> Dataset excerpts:

* * * * * * * * *

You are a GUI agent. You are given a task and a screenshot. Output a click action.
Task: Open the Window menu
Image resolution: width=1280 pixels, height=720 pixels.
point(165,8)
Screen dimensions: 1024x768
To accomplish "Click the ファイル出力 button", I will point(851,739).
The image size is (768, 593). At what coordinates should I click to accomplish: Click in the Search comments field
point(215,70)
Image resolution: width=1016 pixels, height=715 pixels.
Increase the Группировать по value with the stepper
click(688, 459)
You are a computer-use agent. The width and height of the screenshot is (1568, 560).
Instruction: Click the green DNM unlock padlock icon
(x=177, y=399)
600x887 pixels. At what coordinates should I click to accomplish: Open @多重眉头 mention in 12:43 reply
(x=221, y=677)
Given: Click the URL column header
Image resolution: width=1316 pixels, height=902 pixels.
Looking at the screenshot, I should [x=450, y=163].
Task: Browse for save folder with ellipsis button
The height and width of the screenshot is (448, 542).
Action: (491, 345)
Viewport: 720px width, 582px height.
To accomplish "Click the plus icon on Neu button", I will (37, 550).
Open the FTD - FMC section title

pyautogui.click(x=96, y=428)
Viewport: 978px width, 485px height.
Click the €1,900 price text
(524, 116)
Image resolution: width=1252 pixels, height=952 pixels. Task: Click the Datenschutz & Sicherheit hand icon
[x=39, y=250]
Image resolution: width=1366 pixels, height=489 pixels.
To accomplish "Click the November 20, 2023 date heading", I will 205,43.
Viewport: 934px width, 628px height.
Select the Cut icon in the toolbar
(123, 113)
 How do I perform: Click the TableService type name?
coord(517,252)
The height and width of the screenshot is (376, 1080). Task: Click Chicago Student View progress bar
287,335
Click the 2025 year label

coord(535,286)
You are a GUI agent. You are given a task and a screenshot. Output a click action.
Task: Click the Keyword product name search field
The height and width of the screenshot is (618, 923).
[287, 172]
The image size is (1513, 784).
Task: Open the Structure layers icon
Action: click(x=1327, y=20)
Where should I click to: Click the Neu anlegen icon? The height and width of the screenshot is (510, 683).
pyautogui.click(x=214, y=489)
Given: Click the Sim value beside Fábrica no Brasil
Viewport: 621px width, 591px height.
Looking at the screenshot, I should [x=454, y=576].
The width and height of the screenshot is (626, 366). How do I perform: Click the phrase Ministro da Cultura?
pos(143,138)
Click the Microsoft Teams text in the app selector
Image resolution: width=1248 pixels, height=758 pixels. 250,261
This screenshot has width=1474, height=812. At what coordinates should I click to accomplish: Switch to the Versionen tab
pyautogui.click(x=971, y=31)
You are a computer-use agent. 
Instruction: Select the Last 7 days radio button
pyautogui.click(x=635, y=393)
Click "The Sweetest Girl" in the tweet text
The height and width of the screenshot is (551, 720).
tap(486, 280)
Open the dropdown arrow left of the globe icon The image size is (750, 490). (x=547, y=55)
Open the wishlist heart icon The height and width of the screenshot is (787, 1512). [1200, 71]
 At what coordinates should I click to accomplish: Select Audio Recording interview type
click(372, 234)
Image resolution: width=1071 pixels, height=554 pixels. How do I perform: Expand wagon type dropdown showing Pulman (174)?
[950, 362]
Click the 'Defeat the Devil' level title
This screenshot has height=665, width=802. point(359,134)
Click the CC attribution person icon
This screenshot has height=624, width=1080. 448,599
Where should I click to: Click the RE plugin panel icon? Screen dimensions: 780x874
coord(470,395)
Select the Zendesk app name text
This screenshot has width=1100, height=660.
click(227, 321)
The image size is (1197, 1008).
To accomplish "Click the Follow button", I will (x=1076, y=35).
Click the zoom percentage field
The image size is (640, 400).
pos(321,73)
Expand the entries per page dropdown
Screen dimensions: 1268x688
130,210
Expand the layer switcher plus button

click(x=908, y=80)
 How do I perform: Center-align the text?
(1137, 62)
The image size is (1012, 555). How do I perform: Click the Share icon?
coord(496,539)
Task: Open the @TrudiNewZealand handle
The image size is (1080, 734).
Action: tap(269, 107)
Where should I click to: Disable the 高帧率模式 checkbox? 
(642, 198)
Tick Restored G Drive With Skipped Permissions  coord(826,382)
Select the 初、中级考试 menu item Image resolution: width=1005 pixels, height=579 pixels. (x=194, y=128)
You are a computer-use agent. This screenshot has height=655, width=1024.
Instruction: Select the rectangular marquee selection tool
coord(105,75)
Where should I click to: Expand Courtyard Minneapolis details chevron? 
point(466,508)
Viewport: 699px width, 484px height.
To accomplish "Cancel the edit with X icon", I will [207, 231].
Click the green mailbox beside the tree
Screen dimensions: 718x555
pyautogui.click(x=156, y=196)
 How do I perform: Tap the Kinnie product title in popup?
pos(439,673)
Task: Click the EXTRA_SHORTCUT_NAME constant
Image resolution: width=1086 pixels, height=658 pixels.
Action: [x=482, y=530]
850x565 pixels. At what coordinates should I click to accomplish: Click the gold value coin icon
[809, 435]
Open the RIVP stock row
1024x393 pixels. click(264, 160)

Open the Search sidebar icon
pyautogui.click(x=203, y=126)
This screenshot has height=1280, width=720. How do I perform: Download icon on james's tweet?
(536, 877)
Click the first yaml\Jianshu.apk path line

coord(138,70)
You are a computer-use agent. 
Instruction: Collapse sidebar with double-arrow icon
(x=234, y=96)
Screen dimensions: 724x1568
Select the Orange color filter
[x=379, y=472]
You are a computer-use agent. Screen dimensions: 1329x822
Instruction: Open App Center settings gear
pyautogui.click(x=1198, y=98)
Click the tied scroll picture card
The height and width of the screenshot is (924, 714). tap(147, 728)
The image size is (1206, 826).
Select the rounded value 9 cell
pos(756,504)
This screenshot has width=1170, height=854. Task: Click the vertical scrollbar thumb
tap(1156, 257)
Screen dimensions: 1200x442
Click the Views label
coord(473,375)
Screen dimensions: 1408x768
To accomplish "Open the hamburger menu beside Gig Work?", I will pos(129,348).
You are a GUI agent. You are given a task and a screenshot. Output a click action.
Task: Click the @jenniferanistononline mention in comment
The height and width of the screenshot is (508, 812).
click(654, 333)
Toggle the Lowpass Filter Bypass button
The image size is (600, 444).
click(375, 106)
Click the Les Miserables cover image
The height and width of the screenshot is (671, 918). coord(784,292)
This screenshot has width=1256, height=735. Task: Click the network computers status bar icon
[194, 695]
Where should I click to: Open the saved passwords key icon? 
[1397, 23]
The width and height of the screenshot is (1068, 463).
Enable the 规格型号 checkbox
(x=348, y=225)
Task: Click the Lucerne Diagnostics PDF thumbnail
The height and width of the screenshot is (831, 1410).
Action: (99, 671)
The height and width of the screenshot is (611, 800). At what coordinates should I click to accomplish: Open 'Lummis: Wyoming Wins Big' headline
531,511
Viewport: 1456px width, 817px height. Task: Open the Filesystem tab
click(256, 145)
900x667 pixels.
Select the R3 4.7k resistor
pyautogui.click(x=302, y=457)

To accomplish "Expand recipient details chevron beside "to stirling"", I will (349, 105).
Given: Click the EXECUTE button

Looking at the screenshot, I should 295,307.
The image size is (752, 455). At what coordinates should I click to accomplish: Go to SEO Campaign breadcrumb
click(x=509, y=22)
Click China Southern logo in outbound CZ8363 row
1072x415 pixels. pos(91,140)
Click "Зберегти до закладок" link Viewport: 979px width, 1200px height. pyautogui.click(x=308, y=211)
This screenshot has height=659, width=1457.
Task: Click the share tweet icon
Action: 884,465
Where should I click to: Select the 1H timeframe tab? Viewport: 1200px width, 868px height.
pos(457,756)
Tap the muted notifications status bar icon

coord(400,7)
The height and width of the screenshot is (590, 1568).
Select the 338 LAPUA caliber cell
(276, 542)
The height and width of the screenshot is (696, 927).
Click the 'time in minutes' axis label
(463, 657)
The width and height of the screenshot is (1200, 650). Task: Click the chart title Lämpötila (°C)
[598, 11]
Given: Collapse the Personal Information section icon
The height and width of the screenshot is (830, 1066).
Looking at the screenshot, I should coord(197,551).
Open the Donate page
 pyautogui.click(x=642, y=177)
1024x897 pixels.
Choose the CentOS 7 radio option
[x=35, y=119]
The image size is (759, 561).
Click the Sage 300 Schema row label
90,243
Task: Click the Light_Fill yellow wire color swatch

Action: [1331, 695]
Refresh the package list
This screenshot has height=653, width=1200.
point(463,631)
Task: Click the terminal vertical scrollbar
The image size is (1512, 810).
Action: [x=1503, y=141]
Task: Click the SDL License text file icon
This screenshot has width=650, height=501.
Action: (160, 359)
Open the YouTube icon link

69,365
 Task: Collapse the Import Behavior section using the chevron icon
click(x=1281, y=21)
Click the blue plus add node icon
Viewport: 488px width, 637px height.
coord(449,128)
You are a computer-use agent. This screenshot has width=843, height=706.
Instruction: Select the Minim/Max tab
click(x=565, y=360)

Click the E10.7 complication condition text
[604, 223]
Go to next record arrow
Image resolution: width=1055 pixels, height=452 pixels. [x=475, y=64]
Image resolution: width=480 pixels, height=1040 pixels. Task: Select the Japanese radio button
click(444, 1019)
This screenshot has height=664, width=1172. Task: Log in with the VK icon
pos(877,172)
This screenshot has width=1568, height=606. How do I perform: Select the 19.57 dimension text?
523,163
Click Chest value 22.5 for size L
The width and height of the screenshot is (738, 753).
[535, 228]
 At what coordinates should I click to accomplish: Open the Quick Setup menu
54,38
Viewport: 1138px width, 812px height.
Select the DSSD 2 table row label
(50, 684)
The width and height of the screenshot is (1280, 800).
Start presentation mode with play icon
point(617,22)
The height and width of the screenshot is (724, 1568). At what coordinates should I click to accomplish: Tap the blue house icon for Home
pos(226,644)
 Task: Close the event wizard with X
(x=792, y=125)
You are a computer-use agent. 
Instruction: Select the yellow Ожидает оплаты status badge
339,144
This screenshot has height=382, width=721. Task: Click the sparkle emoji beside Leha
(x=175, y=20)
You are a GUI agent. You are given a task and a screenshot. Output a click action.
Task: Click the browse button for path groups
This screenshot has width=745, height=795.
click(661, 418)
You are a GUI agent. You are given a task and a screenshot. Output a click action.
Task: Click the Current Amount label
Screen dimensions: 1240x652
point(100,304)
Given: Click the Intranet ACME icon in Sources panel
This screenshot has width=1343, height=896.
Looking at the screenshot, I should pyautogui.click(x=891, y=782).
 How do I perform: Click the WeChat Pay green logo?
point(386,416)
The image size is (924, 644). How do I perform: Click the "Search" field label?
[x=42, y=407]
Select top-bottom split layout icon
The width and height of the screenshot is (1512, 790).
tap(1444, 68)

* * * * * * * * *

> What is required:
The number of lines in the data holding the string "will" is the whole answer.

> Problem solution:
7